After the initial index, Waterline keeps itself up to date automatically. Every push to any branch triggers an incremental re-index.
1

Read the sync cursor

Waterline checks the last commit SHA it processed.
2

Identify changed files

Commits between the cursor and the latest SHA are compared to find which files changed.
3

Re-index changed files

Symbols in those files are re-extracted, re-summarized, and their embeddings are updated.
4

Re-index 1-hop dependents

Files that import symbols from any changed file are also re-indexed.
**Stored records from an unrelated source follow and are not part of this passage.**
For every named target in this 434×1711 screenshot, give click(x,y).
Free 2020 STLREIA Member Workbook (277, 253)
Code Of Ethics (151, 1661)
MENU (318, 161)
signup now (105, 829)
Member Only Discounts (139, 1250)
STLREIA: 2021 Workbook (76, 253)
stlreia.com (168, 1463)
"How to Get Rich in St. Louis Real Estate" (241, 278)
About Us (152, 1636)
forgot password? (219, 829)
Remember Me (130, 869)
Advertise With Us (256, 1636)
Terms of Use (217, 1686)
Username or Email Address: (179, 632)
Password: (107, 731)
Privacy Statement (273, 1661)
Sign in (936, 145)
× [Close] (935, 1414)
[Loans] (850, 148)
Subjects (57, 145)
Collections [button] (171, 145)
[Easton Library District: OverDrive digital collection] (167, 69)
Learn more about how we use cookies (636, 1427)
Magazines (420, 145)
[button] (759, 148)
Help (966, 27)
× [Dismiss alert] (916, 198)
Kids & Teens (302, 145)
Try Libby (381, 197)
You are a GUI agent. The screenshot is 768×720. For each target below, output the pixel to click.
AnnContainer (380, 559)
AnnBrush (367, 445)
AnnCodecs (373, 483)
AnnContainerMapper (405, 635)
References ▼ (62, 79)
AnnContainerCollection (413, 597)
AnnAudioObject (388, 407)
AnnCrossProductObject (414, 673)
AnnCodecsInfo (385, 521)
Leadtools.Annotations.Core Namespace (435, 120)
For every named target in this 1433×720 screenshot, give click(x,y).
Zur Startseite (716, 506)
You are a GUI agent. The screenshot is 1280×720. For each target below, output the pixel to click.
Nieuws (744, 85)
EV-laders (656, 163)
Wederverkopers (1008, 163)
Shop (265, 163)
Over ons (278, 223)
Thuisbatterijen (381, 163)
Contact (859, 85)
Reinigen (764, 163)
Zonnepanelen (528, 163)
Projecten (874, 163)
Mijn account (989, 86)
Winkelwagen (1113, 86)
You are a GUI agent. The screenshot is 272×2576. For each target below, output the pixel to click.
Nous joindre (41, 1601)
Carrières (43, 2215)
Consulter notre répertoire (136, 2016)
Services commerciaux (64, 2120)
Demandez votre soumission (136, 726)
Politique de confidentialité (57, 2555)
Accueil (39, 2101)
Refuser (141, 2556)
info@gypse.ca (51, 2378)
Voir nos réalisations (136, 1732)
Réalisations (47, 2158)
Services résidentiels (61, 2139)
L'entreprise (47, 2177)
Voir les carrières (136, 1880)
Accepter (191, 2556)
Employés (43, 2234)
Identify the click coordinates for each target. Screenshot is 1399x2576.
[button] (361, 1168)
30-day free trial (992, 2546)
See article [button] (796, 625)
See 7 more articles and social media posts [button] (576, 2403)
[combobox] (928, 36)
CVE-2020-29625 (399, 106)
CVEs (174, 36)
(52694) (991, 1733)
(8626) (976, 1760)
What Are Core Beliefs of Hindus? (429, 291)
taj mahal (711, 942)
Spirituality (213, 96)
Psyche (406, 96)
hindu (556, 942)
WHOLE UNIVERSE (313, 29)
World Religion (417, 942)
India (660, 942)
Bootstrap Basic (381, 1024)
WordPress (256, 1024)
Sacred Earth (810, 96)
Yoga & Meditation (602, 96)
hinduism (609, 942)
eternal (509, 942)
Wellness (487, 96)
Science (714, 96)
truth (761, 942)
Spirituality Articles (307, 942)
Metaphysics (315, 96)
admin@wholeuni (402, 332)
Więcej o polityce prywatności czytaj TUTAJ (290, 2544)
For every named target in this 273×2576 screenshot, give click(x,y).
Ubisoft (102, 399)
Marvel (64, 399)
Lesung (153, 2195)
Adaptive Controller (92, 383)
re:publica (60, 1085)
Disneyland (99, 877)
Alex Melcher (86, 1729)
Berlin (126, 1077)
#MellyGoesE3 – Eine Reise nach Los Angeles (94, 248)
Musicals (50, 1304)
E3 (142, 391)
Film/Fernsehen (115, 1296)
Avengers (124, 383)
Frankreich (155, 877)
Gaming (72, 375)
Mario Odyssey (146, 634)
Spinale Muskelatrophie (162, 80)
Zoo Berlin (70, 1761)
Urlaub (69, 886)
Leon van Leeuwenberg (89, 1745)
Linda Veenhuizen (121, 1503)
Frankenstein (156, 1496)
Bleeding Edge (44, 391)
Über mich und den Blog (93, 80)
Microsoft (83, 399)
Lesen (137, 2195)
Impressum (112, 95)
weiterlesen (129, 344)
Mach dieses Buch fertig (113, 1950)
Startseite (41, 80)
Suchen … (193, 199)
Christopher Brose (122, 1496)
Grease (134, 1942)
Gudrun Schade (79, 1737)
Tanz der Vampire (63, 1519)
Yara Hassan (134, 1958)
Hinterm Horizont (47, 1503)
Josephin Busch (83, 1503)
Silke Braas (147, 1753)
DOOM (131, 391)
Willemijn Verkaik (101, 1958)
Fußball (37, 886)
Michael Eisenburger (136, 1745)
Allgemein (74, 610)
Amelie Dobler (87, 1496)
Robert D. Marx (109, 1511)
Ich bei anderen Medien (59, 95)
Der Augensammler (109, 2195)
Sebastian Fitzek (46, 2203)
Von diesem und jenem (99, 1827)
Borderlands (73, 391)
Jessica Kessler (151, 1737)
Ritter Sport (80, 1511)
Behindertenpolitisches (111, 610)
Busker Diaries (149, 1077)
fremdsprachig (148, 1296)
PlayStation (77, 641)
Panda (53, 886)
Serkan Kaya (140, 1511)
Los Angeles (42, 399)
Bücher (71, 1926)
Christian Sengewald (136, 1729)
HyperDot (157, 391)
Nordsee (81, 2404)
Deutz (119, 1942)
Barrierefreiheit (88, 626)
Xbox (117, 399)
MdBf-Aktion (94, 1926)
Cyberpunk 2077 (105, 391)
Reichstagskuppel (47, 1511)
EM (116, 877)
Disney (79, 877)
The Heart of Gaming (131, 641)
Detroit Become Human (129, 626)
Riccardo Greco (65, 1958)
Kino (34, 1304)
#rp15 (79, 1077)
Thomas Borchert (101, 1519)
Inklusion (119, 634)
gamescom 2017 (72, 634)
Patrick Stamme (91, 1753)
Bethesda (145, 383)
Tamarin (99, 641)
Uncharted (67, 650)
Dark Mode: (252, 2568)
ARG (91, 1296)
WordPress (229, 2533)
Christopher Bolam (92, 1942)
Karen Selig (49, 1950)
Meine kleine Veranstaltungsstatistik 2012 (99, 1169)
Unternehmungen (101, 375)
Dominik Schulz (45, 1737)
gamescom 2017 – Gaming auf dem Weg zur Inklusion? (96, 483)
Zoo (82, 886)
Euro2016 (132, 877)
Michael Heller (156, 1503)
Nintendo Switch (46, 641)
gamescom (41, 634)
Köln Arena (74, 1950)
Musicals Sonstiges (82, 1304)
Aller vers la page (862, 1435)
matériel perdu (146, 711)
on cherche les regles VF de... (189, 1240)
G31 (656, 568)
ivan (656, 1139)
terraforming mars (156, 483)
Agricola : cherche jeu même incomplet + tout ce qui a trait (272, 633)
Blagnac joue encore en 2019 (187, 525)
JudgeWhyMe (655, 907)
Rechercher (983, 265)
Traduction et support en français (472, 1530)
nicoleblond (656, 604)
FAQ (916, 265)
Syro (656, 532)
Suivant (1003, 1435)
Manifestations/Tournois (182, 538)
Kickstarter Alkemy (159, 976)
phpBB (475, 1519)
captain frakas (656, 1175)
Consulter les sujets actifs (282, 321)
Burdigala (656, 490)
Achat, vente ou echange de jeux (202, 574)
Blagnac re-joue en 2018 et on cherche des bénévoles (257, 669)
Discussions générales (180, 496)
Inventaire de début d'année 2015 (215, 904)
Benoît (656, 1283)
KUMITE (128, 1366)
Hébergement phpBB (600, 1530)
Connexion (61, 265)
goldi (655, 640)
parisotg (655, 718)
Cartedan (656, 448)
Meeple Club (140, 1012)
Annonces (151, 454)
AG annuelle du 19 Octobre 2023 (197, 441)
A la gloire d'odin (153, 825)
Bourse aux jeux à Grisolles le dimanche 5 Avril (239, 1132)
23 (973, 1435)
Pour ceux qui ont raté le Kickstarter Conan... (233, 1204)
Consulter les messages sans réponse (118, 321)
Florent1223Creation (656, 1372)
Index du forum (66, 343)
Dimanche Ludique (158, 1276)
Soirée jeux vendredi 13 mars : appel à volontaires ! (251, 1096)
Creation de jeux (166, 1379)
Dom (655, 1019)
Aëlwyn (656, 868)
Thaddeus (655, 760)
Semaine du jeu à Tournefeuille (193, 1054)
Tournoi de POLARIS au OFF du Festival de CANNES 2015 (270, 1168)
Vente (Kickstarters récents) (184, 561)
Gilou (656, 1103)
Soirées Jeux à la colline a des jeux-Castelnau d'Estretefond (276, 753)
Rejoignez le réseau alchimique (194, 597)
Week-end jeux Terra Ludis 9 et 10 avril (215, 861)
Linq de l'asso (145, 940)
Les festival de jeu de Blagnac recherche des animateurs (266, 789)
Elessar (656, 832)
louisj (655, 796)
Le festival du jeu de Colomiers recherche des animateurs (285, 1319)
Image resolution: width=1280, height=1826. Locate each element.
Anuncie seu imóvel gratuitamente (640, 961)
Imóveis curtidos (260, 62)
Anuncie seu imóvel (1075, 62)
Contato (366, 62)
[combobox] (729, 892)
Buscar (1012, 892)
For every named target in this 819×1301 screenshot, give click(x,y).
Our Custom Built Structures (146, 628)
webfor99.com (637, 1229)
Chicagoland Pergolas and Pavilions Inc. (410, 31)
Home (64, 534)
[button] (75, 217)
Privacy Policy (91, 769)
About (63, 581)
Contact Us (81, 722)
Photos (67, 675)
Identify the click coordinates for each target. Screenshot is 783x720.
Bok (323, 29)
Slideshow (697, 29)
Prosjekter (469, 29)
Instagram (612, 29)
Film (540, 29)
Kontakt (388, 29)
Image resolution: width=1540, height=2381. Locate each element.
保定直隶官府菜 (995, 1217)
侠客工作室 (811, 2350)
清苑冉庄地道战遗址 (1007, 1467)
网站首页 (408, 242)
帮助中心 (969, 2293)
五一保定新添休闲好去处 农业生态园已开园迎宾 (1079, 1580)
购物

This catches code whose effective behavior changed because a dependency was updated — even if the file itself wasn’t edited directly.
5

Advance the sync cursor

The cursor is updated to the latest SHA, ready for the next push.
The 1-hop dependency traversal means your index reflects the actual current behavior of your code after a push, not just the files that were touched in the diff.

Storage

Waterline keeps your index in two stores that work together:
StoreWhat is storedUsed for
PostgresName, file path, line range, summary text, and metadata for each symbolStructured lookups and result assembly
ChromaDBEmbedding vectors with matching IDsFast semantic similarity search
From your perspective, this is invisible — you always see a single unified result. The two stores stay in sync automatically during every index operation.

Feature flags

You can control indexing behavior with these environment variables:
ENABLE_SYMBOL_INDEXING=true          # Build the symbol index on each sync
ENABLE_SYMBOL_SEARCH=true            # Use the symbol index when analyzing tickets
SYMBOL_SEARCH_FALLBACK_TO_FILES=true # Fall back to file-level search if symbol results are sparse
Setting ENABLE_SYMBOL_INDEXING=false tells Waterline to use file-level semantic diffs instead of symbol-level indexing. This is less precise but reduces indexing cost, and can be useful while evaluating the product on a large codebase.